Prompt
Your answer must be an exact transcription of every entry.

Pixel coordinate grounding data:
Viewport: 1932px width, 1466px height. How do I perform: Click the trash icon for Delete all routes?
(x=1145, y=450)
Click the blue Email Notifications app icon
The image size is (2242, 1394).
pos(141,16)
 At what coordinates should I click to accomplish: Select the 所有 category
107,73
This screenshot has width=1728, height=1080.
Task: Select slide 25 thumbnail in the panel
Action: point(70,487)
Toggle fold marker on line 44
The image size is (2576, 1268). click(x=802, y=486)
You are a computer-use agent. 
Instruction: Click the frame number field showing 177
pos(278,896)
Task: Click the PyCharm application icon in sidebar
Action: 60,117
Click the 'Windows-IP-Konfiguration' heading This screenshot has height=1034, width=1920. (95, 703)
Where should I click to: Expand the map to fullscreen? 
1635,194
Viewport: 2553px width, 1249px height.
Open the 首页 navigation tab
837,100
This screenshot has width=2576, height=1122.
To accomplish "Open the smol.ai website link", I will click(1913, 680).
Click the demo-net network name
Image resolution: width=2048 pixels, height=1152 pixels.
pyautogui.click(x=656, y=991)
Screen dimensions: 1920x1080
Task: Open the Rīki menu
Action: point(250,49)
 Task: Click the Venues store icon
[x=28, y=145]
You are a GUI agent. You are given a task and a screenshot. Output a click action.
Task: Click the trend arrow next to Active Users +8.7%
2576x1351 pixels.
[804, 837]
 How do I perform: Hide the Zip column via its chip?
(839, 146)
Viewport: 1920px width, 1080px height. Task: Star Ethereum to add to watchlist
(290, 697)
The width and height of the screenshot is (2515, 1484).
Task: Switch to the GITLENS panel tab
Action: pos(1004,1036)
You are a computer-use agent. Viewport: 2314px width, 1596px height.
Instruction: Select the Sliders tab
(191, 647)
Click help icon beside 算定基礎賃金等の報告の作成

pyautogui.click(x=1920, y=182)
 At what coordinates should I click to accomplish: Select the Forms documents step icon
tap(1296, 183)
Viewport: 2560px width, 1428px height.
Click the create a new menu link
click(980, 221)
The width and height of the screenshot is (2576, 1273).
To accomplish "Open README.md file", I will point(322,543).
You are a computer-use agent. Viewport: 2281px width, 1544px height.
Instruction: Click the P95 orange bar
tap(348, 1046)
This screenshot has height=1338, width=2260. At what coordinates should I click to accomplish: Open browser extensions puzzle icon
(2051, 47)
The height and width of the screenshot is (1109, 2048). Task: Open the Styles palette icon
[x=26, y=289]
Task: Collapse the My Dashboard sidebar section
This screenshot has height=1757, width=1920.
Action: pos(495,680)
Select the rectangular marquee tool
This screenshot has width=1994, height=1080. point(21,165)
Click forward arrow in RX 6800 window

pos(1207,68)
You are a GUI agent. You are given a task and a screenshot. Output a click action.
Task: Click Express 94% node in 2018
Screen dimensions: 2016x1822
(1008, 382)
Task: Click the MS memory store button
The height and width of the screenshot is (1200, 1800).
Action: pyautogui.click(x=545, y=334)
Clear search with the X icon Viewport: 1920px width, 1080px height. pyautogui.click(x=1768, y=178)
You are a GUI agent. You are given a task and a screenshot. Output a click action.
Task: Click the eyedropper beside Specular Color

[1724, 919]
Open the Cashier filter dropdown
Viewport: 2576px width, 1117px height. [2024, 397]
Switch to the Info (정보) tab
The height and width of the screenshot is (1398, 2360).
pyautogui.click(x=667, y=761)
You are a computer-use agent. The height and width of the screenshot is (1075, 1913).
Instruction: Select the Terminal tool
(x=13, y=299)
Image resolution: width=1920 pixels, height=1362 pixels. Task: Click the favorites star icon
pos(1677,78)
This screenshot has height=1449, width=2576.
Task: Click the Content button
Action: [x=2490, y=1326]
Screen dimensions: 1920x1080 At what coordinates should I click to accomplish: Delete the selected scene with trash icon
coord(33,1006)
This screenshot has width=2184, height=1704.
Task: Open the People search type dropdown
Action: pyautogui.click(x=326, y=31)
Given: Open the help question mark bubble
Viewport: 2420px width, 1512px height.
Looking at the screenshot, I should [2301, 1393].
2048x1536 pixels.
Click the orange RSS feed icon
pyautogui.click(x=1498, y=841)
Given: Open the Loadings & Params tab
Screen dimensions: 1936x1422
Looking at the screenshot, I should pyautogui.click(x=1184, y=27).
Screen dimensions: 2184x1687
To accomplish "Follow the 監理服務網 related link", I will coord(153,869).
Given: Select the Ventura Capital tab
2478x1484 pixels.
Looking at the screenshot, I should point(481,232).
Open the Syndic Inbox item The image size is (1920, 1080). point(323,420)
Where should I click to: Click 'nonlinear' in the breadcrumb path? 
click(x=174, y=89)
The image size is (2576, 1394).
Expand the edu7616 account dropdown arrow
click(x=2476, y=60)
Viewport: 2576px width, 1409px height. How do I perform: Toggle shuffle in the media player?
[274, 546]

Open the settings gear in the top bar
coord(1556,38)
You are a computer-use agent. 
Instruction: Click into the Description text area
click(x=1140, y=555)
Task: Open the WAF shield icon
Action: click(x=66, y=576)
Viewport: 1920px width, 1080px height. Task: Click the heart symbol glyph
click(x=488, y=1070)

Answer section
Viewport: 1932px width, 1466px height. How do I perform: Click the trash icon for Delete all routes?
(x=1145, y=450)
Click the blue Email Notifications app icon
The image size is (2242, 1394).
pos(141,16)
 At what coordinates should I click to accomplish: Select the 所有 category
107,73
This screenshot has width=1728, height=1080.
Task: Select slide 25 thumbnail in the panel
Action: point(70,487)
Toggle fold marker on line 44
The image size is (2576, 1268). click(x=802, y=486)
You are a computer-use agent. 
Instruction: Click the frame number field showing 177
pos(278,896)
Task: Click the PyCharm application icon in sidebar
Action: 60,117
Click the 'Windows-IP-Konfiguration' heading This screenshot has height=1034, width=1920. (95, 703)
Where should I click to: Expand the map to fullscreen? 
1635,194
Viewport: 2553px width, 1249px height.
Open the 首页 navigation tab
837,100
This screenshot has width=2576, height=1122.
To accomplish "Open the smol.ai website link", I will click(1913, 680).
Click the demo-net network name
Image resolution: width=2048 pixels, height=1152 pixels.
pyautogui.click(x=656, y=991)
Screen dimensions: 1920x1080
Task: Open the Rīki menu
Action: point(250,49)
 Task: Click the Venues store icon
[x=28, y=145]
You are a GUI agent. You are given a task and a screenshot. Output a click action.
Task: Click the trend arrow next to Active Users +8.7%
2576x1351 pixels.
[804, 837]
 How do I perform: Hide the Zip column via its chip?
(839, 146)
Viewport: 1920px width, 1080px height. Task: Star Ethereum to add to watchlist
(290, 697)
The width and height of the screenshot is (2515, 1484).
Task: Switch to the GITLENS panel tab
Action: pos(1004,1036)
You are a computer-use agent. Viewport: 2314px width, 1596px height.
Instruction: Select the Sliders tab
(191, 647)
Click help icon beside 算定基礎賃金等の報告の作成

pyautogui.click(x=1920, y=182)
 At what coordinates should I click to accomplish: Select the Forms documents step icon
tap(1296, 183)
Viewport: 2560px width, 1428px height.
Click the create a new menu link
click(980, 221)
The width and height of the screenshot is (2576, 1273).
To accomplish "Open README.md file", I will point(322,543).
You are a computer-use agent. Viewport: 2281px width, 1544px height.
Instruction: Click the P95 orange bar
tap(348, 1046)
This screenshot has height=1338, width=2260. At what coordinates should I click to accomplish: Open browser extensions puzzle icon
(2051, 47)
The height and width of the screenshot is (1109, 2048). Task: Open the Styles palette icon
[x=26, y=289]
Task: Collapse the My Dashboard sidebar section
This screenshot has height=1757, width=1920.
Action: pos(495,680)
Select the rectangular marquee tool
This screenshot has width=1994, height=1080. point(21,165)
Click forward arrow in RX 6800 window

pos(1207,68)
You are a GUI agent. You are given a task and a screenshot. Output a click action.
Task: Click Express 94% node in 2018
Screen dimensions: 2016x1822
(1008, 382)
Task: Click the MS memory store button
The height and width of the screenshot is (1200, 1800).
Action: pyautogui.click(x=545, y=334)
Clear search with the X icon Viewport: 1920px width, 1080px height. pyautogui.click(x=1768, y=178)
You are a GUI agent. You are given a task and a screenshot. Output a click action.
Task: Click the eyedropper beside Specular Color

[1724, 919]
Open the Cashier filter dropdown
Viewport: 2576px width, 1117px height. [2024, 397]
Switch to the Info (정보) tab
The height and width of the screenshot is (1398, 2360).
pyautogui.click(x=667, y=761)
You are a computer-use agent. The height and width of the screenshot is (1075, 1913).
Instruction: Select the Terminal tool
(x=13, y=299)
Image resolution: width=1920 pixels, height=1362 pixels. Task: Click the favorites star icon
pos(1677,78)
This screenshot has height=1449, width=2576.
Task: Click the Content button
Action: [x=2490, y=1326]
Screen dimensions: 1920x1080 At what coordinates should I click to accomplish: Delete the selected scene with trash icon
coord(33,1006)
This screenshot has width=2184, height=1704.
Task: Open the People search type dropdown
Action: pyautogui.click(x=326, y=31)
Given: Open the help question mark bubble
Viewport: 2420px width, 1512px height.
Looking at the screenshot, I should [2301, 1393].
2048x1536 pixels.
Click the orange RSS feed icon
pyautogui.click(x=1498, y=841)
Given: Open the Loadings & Params tab
Screen dimensions: 1936x1422
Looking at the screenshot, I should pyautogui.click(x=1184, y=27).
Screen dimensions: 2184x1687
To accomplish "Follow the 監理服務網 related link", I will coord(153,869).
Given: Select the Ventura Capital tab
2478x1484 pixels.
Looking at the screenshot, I should point(481,232).
Open the Syndic Inbox item The image size is (1920, 1080). point(323,420)
Where should I click to: Click 'nonlinear' in the breadcrumb path? 
click(x=174, y=89)
The image size is (2576, 1394).
Expand the edu7616 account dropdown arrow
click(x=2476, y=60)
Viewport: 2576px width, 1409px height. How do I perform: Toggle shuffle in the media player?
[274, 546]

Open the settings gear in the top bar
coord(1556,38)
You are a computer-use agent. 
Instruction: Click into the Description text area
click(x=1140, y=555)
Task: Open the WAF shield icon
Action: click(x=66, y=576)
Viewport: 1920px width, 1080px height. Task: Click the heart symbol glyph
click(x=488, y=1070)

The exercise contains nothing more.